I have to admit that it is not always easy to read the terrible things that people say about dex, and not feel, sometimes, just a teensy bit insecure. For that reason, perhaps, I have made it a special point to read, for myself, the medical articles that are footnoted, when it is stated that dex is to be avoided in children.

Quite honestly, I often read these papers with fear and trepidation, certain that each is going to be the one that delivers the bad news. I’ve now looked at a good number of articles, and, so far, no smoking gun...phew!! In just about every single case, the amounts of dexamethasone used were quite large----is it any big surprise that people would develop signs of overtreatment on those doses? Geez...if you regularly gave someone 100+ mgs. of hydrocortisone, they would probably develop cushingnoid symptoms, as well!

I thought you might also be interested to know that I’ve recently taken another very close look at my son’s entire history of growth. Admittedly, I am a bit of a fanatic---I’ve got everything plugged into an Excel spreadsheet, so that it’s easier to spot trends. I wanted to see if there were any differences in how he grew on hc vs. dex (though he was only on hc for three months.) And I also wanted to see if there were any differences in how he grew, when he was on a combination of dex/lupron/growth hormone vs. statistics published by Dr. New about patients of hers, also on lupron and growth hormone, except being treated with hydrocortisone. In other words, given kids who were otherwise in the same boat, and taking the same medications, did the use of dex prove to have a negative impact on growth, when used instead of hydrocortisone?

Well, what I found was that---after being put on lupron and growth hormone---Nick grew at exactly the same rate, whether he was on hc or dex. The different glucocorticoid seemed to make no difference, at all. And, compared to the children in Dr. New’s study, who were treated with HC, he also did quite well, if not better.

There were 8 children in a recent study she published, on the same combination of hc/lupron/growth hormone. Nick’s numbers were better than 4 of the children, and not quite as good as the other 4. At the same time, however, his bone age did not advance, while making these gains in height, whereas some of these childen did see some bone age advancement. Compared to the 4 children who also did not have any bone age advancement, his growth---while being treated mostly with dex---was actually better than 3!

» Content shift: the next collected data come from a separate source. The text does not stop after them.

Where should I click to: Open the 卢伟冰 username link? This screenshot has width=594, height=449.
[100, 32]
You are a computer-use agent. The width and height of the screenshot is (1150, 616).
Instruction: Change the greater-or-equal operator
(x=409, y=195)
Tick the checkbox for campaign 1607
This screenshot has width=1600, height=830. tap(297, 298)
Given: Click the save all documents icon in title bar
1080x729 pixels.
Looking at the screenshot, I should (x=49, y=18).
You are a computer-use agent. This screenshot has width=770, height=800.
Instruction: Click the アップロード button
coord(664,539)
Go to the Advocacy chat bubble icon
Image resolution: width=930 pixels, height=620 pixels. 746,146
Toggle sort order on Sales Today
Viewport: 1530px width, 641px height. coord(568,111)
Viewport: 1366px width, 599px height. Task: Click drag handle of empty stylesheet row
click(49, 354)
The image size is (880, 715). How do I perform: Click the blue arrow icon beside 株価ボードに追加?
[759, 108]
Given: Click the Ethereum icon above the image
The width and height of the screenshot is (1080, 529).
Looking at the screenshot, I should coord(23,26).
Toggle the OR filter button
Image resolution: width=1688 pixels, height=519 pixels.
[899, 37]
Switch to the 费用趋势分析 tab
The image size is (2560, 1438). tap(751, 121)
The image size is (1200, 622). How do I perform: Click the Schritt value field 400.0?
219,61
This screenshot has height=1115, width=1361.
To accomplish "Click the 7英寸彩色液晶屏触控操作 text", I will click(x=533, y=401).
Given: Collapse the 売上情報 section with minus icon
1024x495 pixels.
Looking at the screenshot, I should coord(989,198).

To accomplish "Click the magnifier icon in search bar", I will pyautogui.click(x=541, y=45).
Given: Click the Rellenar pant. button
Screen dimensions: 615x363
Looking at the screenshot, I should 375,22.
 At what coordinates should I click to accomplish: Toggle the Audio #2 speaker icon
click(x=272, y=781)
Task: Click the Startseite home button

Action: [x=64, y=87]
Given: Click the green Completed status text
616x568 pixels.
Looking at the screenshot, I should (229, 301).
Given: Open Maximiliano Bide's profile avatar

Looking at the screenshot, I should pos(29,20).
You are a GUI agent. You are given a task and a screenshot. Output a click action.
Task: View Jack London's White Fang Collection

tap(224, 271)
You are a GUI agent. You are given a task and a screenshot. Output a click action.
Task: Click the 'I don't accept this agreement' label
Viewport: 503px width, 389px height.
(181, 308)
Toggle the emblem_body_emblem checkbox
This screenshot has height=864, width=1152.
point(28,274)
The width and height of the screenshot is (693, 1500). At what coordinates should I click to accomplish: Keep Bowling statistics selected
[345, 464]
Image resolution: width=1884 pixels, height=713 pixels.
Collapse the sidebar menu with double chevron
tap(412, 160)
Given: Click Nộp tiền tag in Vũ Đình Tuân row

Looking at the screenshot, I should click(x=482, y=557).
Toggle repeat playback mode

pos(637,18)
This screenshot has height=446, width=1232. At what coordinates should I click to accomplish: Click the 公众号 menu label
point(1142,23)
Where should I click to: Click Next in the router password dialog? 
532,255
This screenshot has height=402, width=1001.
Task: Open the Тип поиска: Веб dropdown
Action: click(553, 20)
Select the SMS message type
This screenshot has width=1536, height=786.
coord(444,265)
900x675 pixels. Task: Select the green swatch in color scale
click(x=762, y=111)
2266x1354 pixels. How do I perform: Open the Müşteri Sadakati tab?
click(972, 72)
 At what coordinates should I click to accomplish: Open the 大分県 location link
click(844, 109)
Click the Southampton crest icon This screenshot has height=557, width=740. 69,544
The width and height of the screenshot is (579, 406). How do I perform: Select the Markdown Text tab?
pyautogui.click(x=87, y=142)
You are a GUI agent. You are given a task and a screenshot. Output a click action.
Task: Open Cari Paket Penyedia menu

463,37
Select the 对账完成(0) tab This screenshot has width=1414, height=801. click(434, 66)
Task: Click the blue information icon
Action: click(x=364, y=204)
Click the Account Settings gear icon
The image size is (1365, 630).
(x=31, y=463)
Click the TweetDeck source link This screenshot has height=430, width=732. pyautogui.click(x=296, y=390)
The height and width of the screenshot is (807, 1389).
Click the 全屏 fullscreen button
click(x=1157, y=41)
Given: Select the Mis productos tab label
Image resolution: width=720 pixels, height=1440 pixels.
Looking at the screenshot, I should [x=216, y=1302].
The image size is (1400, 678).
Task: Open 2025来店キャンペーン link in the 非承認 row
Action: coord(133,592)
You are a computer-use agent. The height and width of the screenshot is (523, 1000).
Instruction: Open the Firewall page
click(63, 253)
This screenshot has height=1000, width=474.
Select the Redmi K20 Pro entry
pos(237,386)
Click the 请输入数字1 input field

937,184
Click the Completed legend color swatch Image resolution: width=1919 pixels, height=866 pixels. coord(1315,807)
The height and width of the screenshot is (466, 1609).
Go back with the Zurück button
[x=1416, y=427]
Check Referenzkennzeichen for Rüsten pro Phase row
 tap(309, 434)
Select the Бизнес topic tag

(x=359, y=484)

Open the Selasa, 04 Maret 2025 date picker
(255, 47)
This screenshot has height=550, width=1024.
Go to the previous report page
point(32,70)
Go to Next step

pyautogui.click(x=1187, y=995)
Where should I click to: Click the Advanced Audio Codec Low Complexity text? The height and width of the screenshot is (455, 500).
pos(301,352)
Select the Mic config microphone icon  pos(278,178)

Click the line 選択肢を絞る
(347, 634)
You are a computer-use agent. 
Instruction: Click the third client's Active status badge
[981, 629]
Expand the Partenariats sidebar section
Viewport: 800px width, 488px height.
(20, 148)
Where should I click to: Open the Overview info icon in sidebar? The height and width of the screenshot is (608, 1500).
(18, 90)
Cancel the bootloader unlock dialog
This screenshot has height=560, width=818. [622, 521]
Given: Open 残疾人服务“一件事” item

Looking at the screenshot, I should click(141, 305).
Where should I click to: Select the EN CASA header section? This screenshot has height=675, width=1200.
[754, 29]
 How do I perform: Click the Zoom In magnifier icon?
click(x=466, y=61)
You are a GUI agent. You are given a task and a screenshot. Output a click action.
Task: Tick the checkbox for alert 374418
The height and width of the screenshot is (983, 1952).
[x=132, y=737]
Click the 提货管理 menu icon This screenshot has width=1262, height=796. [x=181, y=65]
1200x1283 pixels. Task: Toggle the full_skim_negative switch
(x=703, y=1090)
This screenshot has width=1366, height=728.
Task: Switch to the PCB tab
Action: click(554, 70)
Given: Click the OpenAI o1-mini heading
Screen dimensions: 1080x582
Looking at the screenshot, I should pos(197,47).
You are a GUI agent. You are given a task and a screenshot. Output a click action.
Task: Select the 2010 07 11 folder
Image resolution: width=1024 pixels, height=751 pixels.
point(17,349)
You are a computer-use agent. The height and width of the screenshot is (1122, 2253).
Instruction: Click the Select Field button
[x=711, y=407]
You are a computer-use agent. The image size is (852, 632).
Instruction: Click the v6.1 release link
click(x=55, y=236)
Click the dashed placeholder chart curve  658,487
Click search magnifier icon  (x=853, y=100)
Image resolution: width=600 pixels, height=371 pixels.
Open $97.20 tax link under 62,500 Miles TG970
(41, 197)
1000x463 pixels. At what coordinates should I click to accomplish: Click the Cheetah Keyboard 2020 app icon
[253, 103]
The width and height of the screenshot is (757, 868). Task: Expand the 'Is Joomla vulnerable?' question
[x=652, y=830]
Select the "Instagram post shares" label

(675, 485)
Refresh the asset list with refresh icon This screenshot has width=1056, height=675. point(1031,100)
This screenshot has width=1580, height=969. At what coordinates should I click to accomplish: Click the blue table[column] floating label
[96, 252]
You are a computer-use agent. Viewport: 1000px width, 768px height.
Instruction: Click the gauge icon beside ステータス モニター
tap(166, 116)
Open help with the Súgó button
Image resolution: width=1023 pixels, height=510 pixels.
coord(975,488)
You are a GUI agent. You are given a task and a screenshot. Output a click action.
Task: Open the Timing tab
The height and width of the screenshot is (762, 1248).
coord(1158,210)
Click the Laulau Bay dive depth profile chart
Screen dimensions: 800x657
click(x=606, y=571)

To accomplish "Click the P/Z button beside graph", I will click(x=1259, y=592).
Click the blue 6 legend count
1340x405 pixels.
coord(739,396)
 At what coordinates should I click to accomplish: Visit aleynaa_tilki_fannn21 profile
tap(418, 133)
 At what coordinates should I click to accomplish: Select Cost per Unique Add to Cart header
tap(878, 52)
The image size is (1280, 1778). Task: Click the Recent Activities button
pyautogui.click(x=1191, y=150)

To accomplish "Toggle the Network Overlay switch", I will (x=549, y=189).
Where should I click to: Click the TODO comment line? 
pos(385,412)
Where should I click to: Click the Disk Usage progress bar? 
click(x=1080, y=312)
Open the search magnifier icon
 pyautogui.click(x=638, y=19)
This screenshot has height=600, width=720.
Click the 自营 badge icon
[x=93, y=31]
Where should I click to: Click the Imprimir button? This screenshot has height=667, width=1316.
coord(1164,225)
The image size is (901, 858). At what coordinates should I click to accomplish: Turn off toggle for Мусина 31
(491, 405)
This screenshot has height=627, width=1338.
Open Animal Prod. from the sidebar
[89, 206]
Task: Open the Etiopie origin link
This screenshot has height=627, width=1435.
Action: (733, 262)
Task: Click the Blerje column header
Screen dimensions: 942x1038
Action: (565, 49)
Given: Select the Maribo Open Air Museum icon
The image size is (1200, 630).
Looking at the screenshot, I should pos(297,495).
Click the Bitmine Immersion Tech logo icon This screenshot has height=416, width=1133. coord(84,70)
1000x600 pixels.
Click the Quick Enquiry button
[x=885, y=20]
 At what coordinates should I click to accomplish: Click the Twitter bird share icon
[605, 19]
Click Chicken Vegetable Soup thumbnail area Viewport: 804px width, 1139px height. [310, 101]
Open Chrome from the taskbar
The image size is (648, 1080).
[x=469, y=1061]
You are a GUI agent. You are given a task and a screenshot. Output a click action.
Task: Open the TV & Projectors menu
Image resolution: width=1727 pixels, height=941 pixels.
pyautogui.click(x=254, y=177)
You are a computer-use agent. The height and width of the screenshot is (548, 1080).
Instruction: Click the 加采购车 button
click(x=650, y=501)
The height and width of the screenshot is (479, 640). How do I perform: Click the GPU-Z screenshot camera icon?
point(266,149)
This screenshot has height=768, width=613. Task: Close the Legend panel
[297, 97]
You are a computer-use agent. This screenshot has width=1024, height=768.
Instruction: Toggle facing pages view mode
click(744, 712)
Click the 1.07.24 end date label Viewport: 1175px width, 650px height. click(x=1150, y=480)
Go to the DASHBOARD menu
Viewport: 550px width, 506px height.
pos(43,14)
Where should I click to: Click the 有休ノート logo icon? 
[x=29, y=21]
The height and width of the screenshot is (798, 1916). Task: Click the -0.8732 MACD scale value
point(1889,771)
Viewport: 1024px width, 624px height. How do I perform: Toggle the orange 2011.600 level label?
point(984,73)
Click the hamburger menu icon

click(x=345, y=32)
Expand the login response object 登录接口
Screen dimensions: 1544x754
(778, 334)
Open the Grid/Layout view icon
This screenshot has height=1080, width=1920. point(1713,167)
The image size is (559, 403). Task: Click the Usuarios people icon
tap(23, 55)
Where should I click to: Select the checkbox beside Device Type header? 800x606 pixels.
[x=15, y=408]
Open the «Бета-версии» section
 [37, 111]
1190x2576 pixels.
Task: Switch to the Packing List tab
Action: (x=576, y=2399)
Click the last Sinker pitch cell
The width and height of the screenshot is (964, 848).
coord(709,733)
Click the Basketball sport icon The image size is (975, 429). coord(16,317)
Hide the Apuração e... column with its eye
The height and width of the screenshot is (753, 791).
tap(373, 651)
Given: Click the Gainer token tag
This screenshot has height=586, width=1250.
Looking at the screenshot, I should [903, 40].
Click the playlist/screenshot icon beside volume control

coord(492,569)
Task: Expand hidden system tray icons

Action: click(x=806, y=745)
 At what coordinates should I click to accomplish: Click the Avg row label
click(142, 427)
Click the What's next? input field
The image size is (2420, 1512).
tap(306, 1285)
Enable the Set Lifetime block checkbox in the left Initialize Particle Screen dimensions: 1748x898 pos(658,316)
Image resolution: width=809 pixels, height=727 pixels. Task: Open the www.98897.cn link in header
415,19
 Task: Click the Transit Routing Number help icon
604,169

I read these message boards, in large part, because of the anecdotal evidence that people offer up----one can learn so much! I have run across very few people in the last 2 1/2 years, who are being treated with the liquid dex, so I’m afraid you’re probably not going to get a huge response to your post. There are often folks who come on, with major side effects while on dex...but, in almost every instance, it seems the problems can be readily attributed to problems with dose sizes, equivalencies, inability to titrate doses closely due to use of the dex pill instead of liquid, etc.

My feeling is that it is just as possible to have problems---or success---no matter which glucocorticoid one is on. So much depends on the doctor delivering the treatment---as with anything, a tool is only as good as the person wielding it. As I mentioned earlier, Dr. Rivkees is terrific. He may not have a crystal ball into the future, but I can assure you that he will take great care of your son. He is a great combination of intellect and heart....I don’t think I could stand to have anyone else treating Nicholas.